Abstract

Confounding variability caused by environmental and/or operational conditions is a big challenge in the structural health monitoring (SHM) of large-scale civil structures. The elimination of such variability is of paramount importance in avoiding economic and human losses. Machine learning-aided data normalization provides a good solution to this challenge. Despite proper studies on data normalization using structural responses/features acquired from contact-based sensors, this issue has not been explored properly via new features, such as displacement responses from remote sensing products, including synthetic aperture radar (SAR) images. Hence, the main aim of this work was to eliminate environmental variability, particularly thermal effects, from different and limited structural displacements retrieved from a few SAR images related to long-term health monitoring programs of long-span bridges. For this purpose, we conducted a comprehensive comparative study to investigate two supervised and two unsupervised data normalization algorithms. The supervised algorithms were based on Gaussian process regression (GPR) and support vector regression (SVR), for which temperature records acquired from contact temperature sensors and structural displacements retrieved from spaceborne remote sensors produce univariate predictor (input) and response (output) data for the regression problem.
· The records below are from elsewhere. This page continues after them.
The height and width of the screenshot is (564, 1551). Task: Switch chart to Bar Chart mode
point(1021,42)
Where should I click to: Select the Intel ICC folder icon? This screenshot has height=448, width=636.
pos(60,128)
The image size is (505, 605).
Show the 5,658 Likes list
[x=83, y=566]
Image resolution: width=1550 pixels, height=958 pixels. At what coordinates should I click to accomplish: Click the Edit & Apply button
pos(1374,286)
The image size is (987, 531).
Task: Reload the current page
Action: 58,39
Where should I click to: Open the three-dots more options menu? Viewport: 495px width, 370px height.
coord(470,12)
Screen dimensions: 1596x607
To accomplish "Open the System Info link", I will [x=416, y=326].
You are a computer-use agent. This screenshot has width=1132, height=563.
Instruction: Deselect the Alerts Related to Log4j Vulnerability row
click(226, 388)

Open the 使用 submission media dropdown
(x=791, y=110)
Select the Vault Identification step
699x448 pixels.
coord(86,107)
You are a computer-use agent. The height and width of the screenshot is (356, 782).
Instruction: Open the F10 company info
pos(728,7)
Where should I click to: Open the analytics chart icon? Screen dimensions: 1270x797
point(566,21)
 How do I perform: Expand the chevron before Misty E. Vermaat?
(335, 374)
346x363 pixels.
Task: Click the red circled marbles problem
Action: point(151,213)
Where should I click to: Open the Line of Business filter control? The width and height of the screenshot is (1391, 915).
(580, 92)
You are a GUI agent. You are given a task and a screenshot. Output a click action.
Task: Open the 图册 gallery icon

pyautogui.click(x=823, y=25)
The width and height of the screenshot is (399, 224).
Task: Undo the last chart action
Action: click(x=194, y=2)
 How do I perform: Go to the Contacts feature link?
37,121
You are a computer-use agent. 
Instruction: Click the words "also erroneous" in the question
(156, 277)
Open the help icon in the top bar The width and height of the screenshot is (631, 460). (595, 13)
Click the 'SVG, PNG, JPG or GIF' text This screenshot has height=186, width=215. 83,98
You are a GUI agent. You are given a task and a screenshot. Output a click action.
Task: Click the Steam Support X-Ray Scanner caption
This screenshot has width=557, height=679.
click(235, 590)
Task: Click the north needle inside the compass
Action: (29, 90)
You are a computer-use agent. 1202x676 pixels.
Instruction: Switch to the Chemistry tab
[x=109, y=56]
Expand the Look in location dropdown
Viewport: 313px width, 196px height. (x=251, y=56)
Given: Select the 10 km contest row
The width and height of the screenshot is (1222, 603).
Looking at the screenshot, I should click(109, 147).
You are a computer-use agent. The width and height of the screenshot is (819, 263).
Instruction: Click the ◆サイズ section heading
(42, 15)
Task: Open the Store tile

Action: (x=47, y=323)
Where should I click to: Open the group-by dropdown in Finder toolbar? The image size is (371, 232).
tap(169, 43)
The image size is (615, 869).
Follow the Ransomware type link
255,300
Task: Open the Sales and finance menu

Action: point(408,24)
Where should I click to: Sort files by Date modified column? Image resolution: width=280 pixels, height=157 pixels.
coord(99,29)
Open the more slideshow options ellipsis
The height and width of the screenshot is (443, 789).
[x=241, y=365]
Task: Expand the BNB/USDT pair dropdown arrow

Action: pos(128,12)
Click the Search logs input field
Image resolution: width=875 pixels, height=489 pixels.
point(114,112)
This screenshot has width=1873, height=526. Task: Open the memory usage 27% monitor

For the unsupervised algorithms, this paper employed principal component analysis (PCA) and proposed a deep autoencoder (DAE), both of which conform with unsupervised reconstruction-based data normalization. In contrast to the GPR- and SVR-based data normalization algorithms, both the PCA and DAE methods only consider the SAR-based displacement (output) data without any requirement of the environmental and/or operational (input) data. Limited displacement sets of long-span bridges from a few SAR images of Sentinel-1A, related to long-term SHM programs, were considered to assess the aforementioned techniques. Results demonstrate that the proposed DAE-aided data normalization is the best approach to remove thermal effects and other unmeasured environmental and/or operational variability.